[PATCH 4.1 073/202] Btrfs: update fix for read corruption of compressed and shared extents

Greg Kroah-Hartman <gregkh@xxxxxxxxxxxxxxxxxxx> · Sat, 17 Oct 2015 18:57:36 -0700

4.1-stable review patch.  If anyone has any objections, please let me know.

------------------

From: Filipe Manana <fdmanana@xxxxxxxx>

commit 808f80b46790f27e145c72112189d6a3be2bc884 upstream.

My previous fix in commit 005efedf2c7d ("Btrfs: fix read corruption of
compressed and shared extents") was effective only if the compressed
extents cover a file range with a length that is not a multiple of 16
pages.
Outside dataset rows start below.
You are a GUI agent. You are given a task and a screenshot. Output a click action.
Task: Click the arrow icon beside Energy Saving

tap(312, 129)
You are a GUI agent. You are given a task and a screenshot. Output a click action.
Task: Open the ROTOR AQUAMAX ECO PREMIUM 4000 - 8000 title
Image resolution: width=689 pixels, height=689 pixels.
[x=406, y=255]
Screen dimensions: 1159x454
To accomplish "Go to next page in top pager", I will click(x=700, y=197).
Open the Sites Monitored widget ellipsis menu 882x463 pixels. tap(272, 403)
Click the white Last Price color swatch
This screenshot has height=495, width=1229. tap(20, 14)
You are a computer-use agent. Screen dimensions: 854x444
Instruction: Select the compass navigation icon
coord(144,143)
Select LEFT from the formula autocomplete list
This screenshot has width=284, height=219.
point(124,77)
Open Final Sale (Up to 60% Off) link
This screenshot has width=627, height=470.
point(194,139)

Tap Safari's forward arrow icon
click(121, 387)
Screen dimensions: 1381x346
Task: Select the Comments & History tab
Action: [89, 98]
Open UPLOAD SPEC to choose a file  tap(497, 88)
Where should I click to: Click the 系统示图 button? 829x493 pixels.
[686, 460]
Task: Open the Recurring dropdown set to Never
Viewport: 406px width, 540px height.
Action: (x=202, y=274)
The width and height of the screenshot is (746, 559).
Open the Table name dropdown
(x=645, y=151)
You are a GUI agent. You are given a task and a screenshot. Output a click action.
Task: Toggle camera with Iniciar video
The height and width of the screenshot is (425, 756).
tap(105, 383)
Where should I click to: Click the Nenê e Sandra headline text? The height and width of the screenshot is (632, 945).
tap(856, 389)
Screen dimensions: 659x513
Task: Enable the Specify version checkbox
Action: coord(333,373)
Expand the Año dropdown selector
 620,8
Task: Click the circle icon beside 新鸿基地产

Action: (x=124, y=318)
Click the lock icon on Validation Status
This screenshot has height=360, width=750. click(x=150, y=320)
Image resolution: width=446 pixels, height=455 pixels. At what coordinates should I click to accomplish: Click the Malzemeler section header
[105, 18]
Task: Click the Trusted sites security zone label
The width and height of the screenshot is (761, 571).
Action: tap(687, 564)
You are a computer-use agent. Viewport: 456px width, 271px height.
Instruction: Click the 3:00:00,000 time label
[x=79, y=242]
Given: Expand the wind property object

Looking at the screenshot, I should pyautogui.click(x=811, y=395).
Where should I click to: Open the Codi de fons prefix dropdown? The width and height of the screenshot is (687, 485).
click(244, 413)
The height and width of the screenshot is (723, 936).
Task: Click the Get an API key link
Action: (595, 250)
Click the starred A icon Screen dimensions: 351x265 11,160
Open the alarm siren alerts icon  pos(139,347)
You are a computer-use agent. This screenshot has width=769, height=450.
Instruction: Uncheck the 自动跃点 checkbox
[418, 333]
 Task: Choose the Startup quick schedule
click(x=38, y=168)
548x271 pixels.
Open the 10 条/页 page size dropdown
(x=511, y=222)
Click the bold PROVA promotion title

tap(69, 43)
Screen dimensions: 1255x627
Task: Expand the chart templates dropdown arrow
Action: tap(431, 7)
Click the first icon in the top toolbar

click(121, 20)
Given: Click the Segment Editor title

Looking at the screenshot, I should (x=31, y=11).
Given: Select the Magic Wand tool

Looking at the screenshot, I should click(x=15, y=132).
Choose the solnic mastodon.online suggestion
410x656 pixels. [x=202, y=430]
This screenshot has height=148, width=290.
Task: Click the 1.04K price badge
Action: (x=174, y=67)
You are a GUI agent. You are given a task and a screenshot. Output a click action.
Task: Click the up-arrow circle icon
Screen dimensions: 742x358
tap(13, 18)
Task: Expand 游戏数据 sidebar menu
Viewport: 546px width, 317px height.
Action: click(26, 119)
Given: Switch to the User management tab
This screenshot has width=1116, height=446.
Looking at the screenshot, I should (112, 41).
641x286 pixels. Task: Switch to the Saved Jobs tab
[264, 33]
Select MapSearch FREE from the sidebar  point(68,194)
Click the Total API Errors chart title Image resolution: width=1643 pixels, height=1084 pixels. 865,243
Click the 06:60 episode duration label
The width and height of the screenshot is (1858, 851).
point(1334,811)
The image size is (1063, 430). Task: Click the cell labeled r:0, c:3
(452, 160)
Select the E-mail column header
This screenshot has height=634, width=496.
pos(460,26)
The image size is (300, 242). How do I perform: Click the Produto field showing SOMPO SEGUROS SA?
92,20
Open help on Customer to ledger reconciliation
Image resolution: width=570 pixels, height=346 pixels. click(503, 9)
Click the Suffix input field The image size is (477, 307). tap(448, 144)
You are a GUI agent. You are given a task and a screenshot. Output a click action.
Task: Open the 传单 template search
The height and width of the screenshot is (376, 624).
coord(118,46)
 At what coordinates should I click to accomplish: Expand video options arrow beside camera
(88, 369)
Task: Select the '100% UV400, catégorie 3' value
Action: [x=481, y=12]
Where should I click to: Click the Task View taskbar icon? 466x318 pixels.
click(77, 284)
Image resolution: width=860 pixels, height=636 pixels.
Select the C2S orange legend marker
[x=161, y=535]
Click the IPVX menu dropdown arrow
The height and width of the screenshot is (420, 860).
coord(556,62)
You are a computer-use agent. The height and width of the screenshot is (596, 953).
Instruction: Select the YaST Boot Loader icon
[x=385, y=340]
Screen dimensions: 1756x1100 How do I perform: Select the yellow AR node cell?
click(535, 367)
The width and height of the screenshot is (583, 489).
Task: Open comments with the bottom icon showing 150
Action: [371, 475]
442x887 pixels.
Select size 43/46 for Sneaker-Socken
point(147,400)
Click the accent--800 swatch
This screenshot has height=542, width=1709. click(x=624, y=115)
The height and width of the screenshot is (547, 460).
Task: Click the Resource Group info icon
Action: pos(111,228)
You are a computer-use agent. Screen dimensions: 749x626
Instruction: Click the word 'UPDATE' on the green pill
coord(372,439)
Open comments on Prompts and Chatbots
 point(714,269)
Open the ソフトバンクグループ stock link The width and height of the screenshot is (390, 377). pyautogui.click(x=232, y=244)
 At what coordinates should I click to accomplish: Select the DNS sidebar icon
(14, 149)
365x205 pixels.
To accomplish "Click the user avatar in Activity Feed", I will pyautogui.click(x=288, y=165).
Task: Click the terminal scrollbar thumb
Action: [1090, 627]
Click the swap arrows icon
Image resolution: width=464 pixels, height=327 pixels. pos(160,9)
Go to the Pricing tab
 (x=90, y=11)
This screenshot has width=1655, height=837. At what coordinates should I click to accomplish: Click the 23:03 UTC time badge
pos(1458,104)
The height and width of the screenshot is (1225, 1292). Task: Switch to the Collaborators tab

That's because the detection of when we reached a different range
of the file that shares the same compressed extent as the previously
processed range was done at extent_io.c:__do_contiguous_readpages(),
which covers subranges with a length up to 16 pages, because
extent_readpages() groups the pages in clusters no larger than 16 pages.
So fix this by tracking the start of the previously processed file
range's extent map at extent_readpages().

The following test case for fstests reproduces the issue:

  seq=`basename $0`
  seqres=$RESULT_DIR/$seq
  echo "QA output created by $seq"
  tmp=/tmp/$$
  status=1	# failure is the default!
  trap "_cleanup; exit \$status" 0 1 2 3 15

  _cleanup()
  {
      rm -f $tmp.*
  }

  # get standard environment, filters and checks
  . ./common/rc
  . ./common/filter

  # real QA test starts here
  _need_to_be_root
  _supported_fs btrfs
  _supported_os Linux
  _require_scratch
  _require_cloner

  rm -f $seqres.full

  test_clone_and_read_compressed_extent()
  {
      local mount_opts=$1

      _scratch_mkfs >>$seqres.full 2>&1
      _scratch_mount $mount_opts

      # Create our test file with a single extent of 64Kb that is going to
      # be compressed no matter which compression algo is used (zlib/lzo).
      $XFS_IO_PROG -f -c "pwrite -S 0xaa 0K 64K" \
          $SCRATCH_MNT/foo | _filter_xfs_io

      # Now clone the compressed extent into an adjacent file offset.
      $CLONER_PROG -s 0 -d $((64 * 1024)) -l $((64 * 1024)) \
          $SCRATCH_MNT/foo $SCRATCH_MNT/foo

      echo "File digest before unmount:"
      md5sum $SCRATCH_MNT/foo | _filter_scratch

      # Remount the fs or clear the page cache to trigger the bug in
      # btrfs. Because the extent has an uncompressed length that is a
      # multiple of 16 pages, all the pages belonging to the second range
      # of the file (64K to 128K), which points to the same extent as the
      # first range (0K to 64K), had their contents full of zeroes instead
      # of the byte 0xaa. This was a bug exclusively in the read path of
      # compressed extents, the correct data was stored on disk, btrfs
      # just failed to fill in the pages correctly.
      _scratch_remount

      echo "File digest after remount:"
      # Must match the digest we got before.
      md5sum $SCRATCH_MNT/foo | _filter_scratch
  }

  echo -e "\nTesting with zlib compression..."
  test_clone_and_read_compressed_extent "-o compress=zlib"

  _scratch_unmount

  echo -e "\nTesting with lzo compression..."
  test_clone_and_read_compressed_extent "-o compress=lzo"

  status=0
  exit

Signed-off-by: Filipe Manana <fdmanana@xxxxxxxx>
Tested-by: Timofey Titovets <nefelim4ag@xxxxxxxxx>
Signed-off-by: Greg Kroah-Hartman <gregkh@xxxxxxxxxxxxxxxxxxx>

---
 fs/btrfs/extent_io.c |   19 +++++++++++--------
 1 file changed, 11 insertions(+), 8 deletions(-)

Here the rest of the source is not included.